BSND

This gene encodes an essential beta subunit for CLC chloride channels. These heteromeric channels localize to basolateral membranes of renal tubules and of potassium-secreting epithelia of the inner ear. Mutations in this gene have been associated with Bartter syndrome with sensorineural deafness. [provided by RefSeq]

Full Name

Bartter syndrome, infantile, with sensorineural deafness (Barttin)

Function

Functions as a beta-subunit for CLCNKA and CLCNKB chloride channels. In the kidney CLCNK/BSND heteromers mediate chloride reabsorption by facilitating its basolateral efflux. In the stria, CLCNK/BSND channels drive potassium secretion by recycling chloride for the basolateral SLC12A2 cotransporter.

Biological Process

Chloride transport Source: GO_Central
Ion transmembrane transport Source: Reactome

Cellular Location

Cytoplasm; Cell membrane.

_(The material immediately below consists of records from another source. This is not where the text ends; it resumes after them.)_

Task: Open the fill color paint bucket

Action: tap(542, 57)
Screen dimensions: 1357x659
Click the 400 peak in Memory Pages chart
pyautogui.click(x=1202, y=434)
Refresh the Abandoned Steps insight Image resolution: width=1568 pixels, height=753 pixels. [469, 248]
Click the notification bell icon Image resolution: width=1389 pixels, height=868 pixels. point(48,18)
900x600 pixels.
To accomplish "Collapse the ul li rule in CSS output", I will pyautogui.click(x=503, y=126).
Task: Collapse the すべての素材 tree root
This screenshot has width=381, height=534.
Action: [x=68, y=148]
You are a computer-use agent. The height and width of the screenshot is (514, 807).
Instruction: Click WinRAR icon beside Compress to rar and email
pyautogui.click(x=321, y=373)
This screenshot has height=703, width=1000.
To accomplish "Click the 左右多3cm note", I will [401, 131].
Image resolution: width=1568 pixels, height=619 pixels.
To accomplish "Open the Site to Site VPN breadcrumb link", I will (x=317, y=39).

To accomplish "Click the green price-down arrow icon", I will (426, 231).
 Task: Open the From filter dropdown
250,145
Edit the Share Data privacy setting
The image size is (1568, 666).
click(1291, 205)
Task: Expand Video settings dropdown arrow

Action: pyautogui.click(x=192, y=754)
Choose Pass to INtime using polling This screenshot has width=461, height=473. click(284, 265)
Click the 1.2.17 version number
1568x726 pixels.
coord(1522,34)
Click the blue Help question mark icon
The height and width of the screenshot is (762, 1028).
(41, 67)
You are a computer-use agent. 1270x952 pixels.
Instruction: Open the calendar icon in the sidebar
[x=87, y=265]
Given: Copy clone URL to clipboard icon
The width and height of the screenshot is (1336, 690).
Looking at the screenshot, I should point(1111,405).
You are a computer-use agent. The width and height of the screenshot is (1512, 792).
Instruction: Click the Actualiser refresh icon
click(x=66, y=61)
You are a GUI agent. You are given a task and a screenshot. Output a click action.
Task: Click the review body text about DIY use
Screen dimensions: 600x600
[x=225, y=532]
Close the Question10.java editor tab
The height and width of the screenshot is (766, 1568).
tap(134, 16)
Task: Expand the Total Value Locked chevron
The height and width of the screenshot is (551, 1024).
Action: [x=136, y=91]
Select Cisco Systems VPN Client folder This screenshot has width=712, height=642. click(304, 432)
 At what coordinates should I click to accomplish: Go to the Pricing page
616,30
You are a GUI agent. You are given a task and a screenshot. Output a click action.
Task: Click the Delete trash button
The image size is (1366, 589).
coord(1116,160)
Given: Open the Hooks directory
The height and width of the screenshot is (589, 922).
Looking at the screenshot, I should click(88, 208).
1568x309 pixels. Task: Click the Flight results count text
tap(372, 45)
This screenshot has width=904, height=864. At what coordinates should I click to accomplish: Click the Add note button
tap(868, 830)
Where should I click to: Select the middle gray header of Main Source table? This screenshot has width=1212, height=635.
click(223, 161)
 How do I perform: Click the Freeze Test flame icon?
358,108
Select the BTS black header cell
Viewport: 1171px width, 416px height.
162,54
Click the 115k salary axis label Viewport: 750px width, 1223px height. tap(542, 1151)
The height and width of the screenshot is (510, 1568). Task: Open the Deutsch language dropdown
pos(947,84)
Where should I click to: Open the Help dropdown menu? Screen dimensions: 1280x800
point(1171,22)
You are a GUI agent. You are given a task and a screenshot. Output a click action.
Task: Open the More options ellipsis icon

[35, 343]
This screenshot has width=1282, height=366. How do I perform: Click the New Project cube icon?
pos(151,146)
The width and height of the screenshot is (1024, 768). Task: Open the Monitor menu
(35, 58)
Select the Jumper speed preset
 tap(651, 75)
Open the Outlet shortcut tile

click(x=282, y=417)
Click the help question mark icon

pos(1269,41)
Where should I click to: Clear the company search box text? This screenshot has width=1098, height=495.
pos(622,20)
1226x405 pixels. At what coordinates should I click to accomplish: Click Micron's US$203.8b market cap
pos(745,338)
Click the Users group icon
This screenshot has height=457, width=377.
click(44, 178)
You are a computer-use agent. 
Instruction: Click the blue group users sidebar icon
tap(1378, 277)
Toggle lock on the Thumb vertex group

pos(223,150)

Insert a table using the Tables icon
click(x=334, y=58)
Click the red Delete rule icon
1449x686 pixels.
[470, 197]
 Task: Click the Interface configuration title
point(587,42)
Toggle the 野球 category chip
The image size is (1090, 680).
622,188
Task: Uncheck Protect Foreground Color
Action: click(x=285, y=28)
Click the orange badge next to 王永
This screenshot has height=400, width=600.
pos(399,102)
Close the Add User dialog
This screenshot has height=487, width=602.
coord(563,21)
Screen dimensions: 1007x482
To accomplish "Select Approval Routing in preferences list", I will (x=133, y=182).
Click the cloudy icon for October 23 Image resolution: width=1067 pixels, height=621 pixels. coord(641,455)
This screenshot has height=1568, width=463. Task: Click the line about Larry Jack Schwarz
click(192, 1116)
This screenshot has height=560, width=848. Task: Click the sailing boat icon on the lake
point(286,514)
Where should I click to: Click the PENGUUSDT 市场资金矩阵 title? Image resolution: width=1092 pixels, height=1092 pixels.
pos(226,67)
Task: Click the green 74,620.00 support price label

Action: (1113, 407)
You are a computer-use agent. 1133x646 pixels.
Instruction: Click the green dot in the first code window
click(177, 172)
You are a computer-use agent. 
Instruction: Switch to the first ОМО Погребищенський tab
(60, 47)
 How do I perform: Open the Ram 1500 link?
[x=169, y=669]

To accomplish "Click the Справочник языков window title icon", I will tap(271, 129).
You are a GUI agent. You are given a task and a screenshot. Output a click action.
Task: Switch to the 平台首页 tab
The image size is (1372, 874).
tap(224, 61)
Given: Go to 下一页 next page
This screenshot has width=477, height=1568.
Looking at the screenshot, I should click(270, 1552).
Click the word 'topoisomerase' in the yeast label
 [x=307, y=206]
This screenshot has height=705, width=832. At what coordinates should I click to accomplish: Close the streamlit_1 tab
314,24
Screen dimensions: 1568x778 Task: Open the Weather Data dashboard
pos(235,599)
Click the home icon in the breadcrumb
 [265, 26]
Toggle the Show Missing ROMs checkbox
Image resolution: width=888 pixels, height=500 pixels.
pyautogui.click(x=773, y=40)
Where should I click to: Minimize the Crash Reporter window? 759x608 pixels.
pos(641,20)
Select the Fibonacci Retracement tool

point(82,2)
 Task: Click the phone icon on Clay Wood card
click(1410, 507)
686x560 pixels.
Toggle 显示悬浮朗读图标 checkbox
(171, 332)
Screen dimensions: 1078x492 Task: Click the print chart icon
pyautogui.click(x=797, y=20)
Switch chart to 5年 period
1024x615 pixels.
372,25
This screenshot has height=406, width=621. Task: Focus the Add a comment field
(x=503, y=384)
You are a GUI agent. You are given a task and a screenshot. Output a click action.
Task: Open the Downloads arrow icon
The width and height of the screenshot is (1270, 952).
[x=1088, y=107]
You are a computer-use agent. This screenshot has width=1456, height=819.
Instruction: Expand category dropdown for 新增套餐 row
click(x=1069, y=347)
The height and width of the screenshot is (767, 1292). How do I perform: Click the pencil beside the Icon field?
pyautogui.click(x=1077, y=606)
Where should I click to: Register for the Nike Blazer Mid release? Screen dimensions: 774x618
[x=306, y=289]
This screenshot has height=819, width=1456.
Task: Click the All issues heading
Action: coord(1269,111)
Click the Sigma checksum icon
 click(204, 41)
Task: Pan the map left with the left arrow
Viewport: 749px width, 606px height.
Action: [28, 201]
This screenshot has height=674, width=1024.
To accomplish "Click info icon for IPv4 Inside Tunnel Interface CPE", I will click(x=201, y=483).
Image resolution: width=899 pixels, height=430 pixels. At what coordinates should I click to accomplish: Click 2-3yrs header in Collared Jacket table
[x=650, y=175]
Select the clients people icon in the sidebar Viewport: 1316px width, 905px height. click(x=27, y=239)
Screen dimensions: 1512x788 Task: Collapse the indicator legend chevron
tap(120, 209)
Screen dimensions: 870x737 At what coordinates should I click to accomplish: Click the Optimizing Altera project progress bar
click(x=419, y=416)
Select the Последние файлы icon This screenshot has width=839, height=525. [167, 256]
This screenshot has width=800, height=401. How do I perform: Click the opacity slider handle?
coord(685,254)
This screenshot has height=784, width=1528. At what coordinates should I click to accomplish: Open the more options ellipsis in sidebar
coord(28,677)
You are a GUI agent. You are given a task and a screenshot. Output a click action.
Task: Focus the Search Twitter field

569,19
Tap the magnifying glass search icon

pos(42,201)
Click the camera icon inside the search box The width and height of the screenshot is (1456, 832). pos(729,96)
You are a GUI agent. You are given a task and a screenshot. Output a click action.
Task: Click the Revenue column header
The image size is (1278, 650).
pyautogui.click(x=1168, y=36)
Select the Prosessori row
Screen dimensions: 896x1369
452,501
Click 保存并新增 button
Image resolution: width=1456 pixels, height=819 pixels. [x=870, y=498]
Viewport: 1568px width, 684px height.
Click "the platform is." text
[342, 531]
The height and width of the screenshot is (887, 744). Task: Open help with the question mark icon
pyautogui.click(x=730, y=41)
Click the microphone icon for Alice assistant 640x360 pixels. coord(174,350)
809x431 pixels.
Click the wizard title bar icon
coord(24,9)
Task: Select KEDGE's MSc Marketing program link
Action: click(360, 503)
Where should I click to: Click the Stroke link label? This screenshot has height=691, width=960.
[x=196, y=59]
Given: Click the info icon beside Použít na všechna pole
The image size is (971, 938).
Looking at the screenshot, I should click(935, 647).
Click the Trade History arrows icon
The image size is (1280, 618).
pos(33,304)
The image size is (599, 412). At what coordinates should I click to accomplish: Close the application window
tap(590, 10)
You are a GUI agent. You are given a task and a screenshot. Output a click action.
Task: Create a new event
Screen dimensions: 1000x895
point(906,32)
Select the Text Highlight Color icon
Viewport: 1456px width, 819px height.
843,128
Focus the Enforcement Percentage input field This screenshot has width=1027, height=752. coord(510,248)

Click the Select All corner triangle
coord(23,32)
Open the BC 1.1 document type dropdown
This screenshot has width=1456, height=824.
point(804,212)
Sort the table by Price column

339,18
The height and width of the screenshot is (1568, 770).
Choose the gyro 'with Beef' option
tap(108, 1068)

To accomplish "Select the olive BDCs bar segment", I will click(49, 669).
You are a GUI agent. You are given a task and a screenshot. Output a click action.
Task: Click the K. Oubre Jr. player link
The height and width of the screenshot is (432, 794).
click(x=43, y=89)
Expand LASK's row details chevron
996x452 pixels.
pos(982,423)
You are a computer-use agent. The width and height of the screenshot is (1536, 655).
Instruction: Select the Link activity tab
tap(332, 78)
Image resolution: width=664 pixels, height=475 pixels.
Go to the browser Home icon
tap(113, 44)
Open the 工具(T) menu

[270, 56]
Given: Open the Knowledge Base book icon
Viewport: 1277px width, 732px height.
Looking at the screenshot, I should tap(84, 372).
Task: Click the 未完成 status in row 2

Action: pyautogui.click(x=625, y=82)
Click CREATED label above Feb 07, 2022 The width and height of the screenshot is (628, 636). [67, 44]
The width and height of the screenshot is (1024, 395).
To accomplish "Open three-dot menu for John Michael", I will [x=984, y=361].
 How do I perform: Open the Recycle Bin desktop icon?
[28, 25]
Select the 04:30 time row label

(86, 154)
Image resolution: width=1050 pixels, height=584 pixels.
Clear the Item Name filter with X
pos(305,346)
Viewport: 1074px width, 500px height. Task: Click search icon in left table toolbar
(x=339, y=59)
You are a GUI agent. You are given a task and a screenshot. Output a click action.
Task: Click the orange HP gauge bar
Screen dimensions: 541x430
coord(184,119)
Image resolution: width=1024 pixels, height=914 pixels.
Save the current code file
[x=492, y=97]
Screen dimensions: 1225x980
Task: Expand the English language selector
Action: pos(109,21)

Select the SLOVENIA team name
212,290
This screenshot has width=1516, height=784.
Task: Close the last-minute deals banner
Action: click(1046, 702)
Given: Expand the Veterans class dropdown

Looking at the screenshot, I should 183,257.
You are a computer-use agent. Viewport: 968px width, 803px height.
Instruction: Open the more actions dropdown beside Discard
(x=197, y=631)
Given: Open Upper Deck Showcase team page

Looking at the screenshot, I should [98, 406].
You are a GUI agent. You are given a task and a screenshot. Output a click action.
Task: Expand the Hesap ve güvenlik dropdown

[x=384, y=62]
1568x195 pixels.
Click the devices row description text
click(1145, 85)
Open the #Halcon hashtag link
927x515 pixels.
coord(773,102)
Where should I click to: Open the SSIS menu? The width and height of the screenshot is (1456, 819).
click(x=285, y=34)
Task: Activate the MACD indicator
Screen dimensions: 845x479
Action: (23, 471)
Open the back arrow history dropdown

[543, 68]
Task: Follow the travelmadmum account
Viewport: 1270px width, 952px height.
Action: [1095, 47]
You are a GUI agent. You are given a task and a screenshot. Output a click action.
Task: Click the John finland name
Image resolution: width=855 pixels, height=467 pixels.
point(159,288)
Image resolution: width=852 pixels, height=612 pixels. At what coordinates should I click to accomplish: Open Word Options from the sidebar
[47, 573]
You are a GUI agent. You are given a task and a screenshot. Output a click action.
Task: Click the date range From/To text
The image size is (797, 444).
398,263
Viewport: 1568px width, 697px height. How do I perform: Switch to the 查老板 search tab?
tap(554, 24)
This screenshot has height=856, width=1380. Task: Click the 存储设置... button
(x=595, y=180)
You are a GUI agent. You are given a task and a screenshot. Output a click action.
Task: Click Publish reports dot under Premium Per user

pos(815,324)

A significant amount also observed intracellularly. Staining in membranes of the renal tubule and of potassium-secreting epithelia of the inner ear is basolateral (By similarity).

Involvement in disease

Bartter syndrome 4A, neonatal, with sensorineural deafness (BARTS4A): A form of Bartter syndrome, an autosomal recessive disorder characterized by impaired salt reabsorption in the thick ascending loop of Henle with pronounced salt wasting, hypokalemic metabolic alkalosis, and varying degrees of hypercalciuria. BARTS4A is associated with sensorineural deafness.

Topology

Cytoplasmic: 1-5 aa
Helical: 6-26 aa
Extracellular: 27-32 aa
Helical: 33-53 aa
Cytoplasmic: 54-320 aa

PTM

Palmitoylation is necessary for activation of plasma membrane-inserted CLC-K/barttin channels.